Donald Trump l’ha annunciato come un “accordo storico” che metterà fine a 35 anni di ostilità tra Armenia e Azerbaigian. Foto patinate alla Casa Bianca, bandiere in bella vista, sorrisi calibrati. “Ora sono amici, e lo saranno per molto tempo”, ha proclamato il presidente statunitense, già pregustando la candidatura al Nobel per la pace. Ma dietro la retorica e il nome altisonante – “Trump route for international peace and prosperity” – la realtà è meno idilliaca e molto più complessa.

Cause profonde: un conflitto che nasce prima di Trump

Il nodo del Caucaso meridionale non è nuovo: affonda le sue radici nel crollo dell’Unione Sovietica, quando le repubbliche appena indipendenti si sono contese il Nagorno-Karabakh, enclave a maggioranza armena all’interno del territorio azero. Negli anni ’90 la prima guerra ha portato a decine di migliaia di morti e a una fragile tregua. Poi, nel 2020, il conflitto si è riacceso con la riconquista azera di ampie porzioni del territorio, grazie anche al sostegno militare e tecnologico della Turchia. L’Armenia, storicamente appoggiata da Mosca, si è trovata progressivamente isolata, complice la distrazione russa dovuta alla guerra in Ucraina.

Il corridoio di Zangezur: il vero premio

Il nuovo accordo ruota attorno al corridoio di Zangezur, striscia di territorio armeno che collega l’Azerbaigian continentale con l’exclave del Nakhchivan, confinante con la Turchia. Per Baku significa continuità territoriale e accesso diretto ad Ankara; per la Turchia, l’occasione di far passare nuovi gasdotti verso l’Europa; per l’Armenia, una garanzia indiretta contro un’ulteriore invasione, ma al prezzo di una sovranità parzialmente ceduta: la “via di Trump” sarà amministrata dagli Stati Uniti attraverso un consorzio ad hoc.

Sul piano energetico, l’impatto è enorme: l’Azerbaigian è uno dei principali esportatori di gas in crescita, e l’Italia importa da Baku circa il 20% del proprio fabbisogno. Sul piano geopolitico, la mossa consente a Washington di inserirsi in un’area cruciale per le rotte energetiche globali, ridimensionando l’influenza storica di Russia e Turchia.
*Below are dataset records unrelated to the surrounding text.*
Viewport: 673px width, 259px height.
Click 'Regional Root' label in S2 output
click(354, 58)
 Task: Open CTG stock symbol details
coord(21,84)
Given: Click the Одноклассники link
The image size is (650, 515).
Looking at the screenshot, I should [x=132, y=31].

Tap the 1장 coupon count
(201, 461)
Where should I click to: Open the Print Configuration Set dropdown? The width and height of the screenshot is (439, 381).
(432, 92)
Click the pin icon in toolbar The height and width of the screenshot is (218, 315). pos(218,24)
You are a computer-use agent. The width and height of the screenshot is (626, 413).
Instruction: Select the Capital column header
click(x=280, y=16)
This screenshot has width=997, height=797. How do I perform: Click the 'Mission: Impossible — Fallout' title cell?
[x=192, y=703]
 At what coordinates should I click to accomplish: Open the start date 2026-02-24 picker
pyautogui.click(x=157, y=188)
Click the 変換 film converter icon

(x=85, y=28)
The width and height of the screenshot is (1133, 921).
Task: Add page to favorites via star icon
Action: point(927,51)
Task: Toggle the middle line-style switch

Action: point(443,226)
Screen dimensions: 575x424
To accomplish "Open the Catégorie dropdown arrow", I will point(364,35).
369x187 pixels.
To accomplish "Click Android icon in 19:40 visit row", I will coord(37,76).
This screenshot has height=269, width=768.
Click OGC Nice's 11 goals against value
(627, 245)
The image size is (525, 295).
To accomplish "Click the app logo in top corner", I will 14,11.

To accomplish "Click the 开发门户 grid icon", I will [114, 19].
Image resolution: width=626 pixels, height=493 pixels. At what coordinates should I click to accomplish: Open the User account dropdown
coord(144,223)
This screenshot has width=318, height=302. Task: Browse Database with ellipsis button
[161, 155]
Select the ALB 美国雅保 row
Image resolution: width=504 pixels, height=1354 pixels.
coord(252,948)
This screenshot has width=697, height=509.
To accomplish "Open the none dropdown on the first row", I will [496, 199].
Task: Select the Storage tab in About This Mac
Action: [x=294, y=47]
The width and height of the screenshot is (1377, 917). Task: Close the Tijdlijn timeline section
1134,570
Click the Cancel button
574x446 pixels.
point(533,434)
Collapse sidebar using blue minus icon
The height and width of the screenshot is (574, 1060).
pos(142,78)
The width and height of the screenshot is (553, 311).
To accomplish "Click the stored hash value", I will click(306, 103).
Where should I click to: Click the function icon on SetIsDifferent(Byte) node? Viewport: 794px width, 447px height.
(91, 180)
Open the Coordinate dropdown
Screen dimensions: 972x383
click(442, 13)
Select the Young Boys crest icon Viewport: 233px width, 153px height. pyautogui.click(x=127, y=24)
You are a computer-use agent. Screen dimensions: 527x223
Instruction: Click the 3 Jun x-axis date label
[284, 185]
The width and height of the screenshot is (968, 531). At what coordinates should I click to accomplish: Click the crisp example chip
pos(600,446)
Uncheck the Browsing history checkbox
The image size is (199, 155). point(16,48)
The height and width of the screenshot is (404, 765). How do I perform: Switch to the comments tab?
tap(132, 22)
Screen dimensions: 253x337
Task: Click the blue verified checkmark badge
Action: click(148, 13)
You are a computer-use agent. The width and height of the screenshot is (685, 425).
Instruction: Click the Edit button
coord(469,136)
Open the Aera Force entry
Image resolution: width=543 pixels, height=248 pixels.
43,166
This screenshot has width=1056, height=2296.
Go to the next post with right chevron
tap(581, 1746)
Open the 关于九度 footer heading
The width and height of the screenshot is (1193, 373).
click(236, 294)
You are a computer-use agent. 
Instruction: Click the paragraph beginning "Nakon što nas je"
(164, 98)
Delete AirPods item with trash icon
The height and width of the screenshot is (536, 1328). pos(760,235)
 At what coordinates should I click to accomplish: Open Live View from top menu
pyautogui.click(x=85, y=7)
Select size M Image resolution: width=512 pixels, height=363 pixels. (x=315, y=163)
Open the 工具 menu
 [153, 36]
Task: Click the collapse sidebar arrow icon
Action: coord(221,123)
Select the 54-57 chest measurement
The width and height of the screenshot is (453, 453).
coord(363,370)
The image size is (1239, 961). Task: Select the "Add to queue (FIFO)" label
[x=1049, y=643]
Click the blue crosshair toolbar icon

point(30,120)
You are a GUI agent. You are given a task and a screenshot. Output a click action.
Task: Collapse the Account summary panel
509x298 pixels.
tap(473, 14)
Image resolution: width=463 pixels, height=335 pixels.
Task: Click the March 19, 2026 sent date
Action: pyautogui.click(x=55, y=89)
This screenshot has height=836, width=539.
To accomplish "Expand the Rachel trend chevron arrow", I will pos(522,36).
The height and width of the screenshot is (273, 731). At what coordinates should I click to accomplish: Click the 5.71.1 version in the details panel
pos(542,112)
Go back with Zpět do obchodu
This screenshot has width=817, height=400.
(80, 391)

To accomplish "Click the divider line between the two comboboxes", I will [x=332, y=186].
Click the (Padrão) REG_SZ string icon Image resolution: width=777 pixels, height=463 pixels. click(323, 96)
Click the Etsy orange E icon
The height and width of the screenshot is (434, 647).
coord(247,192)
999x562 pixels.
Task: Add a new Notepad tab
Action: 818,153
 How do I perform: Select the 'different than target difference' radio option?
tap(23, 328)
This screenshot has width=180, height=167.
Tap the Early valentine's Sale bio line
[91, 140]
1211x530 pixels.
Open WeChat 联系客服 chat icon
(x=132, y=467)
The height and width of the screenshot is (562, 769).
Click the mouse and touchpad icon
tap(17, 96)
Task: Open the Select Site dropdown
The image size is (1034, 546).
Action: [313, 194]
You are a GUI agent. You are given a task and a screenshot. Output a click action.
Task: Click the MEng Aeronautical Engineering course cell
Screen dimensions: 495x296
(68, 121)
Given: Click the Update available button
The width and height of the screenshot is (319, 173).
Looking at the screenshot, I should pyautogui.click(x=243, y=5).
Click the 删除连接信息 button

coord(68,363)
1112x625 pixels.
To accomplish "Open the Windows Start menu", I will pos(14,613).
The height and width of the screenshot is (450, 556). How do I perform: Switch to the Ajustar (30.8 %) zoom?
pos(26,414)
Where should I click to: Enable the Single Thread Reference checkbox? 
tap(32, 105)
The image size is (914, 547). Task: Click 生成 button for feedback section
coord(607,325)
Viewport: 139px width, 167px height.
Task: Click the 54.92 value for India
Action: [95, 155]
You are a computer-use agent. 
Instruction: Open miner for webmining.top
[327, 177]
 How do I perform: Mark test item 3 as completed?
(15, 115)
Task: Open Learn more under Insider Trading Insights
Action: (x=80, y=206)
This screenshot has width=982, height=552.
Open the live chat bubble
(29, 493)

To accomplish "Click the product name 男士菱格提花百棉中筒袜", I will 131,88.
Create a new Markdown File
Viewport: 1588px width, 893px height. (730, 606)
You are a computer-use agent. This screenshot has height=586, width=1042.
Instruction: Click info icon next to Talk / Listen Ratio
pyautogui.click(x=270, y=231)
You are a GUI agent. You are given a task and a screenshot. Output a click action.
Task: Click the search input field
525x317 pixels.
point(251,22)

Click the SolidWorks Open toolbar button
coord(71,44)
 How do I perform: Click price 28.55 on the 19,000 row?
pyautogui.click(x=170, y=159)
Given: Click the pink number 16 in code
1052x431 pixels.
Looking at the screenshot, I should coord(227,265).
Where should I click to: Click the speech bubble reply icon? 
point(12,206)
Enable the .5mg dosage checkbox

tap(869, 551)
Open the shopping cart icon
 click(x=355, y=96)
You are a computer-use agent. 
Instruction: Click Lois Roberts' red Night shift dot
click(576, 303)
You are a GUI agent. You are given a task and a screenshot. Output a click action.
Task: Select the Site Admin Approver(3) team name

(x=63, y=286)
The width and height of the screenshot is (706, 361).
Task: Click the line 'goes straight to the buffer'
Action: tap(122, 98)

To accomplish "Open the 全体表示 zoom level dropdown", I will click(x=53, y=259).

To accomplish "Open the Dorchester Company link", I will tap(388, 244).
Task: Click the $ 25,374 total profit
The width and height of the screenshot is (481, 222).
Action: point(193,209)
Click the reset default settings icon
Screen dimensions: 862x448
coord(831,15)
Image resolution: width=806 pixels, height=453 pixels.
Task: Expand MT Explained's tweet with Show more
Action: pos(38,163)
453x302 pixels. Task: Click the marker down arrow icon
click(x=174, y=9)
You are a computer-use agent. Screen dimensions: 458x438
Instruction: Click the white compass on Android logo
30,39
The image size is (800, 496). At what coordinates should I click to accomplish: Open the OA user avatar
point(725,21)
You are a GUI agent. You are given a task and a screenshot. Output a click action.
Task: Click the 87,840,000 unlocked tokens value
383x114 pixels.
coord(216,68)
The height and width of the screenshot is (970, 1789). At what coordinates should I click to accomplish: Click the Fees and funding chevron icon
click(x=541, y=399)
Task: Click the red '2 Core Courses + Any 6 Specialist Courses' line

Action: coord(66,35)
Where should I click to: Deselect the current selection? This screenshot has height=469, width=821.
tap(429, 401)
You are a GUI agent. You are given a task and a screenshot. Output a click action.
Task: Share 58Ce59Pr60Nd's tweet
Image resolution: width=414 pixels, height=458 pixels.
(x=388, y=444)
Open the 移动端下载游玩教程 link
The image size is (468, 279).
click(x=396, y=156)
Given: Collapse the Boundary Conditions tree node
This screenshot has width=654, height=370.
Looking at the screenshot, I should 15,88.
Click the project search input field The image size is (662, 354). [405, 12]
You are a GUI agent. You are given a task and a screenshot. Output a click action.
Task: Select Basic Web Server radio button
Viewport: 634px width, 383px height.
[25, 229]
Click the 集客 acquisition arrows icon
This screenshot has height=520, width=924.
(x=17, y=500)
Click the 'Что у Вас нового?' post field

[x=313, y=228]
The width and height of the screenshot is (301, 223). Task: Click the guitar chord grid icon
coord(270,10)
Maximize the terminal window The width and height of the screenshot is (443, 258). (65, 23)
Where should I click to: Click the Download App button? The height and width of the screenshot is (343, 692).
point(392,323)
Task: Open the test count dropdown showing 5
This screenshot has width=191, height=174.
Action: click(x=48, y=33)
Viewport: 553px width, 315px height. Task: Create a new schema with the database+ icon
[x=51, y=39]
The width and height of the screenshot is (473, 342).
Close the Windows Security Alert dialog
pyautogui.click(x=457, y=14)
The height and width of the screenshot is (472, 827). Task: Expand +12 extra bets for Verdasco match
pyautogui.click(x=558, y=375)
Gli altri giocatori: Mosca, Ankara e… Gaza

La Russia considera il Caucaso meridionale il proprio “giardino di casa”, ma oggi ha meno leve per controllarlo, stretta tra la guerra in Ucraina e le sanzioni occidentali. La Turchia, invece, esce rafforzata: senza sparare un colpo, ottiene il passaggio che inseguiva da anni e che rientra nel sogno neo-ottomano di Recep Tayyip Erdoğan.

Gli Stati Uniti, e in particolare Trump, capitalizzano politicamente: essere presenti in Zangezur significa anche monitorare gli scambi con l’Iran e ostacolare eventuali triangolazioni russe per aggirare le sanzioni. Ma qui si apre la contraddizione: il presidente che si propone come mediatore di pace nel Caucaso è lo stesso che non è riuscito a fermare la guerra in Ucraina e che non ha mosso passi concreti per fermare il massacro a Gaza. Mentre le bombe cadono su Rafah, Trump pensa al Nobel.

Pace o tregua temporanea?

La domanda resta: cosa accadrà se una delle parti deciderà di usare di nuovo la forza? Il conflitto tra Armenia e Azerbaigian non è solo questione di confini, ma di identità, memoria storica e ferite aperte. Il corridoio di Zangezur può essere una via commerciale e diplomatica, ma può anche diventare il prossimo fronte di scontro.

Trump presenta l’accordo come la fine di un’epoca; in realtà, è l’inizio di una fase in cui Washington diventa arbitro in un’area dove le tregue durano finché conviene. Più che una pace vera, sembra una partita geopolitica in cui il premio non è il Nobel, ma l’influenza su una delle zone più strategiche del mondo.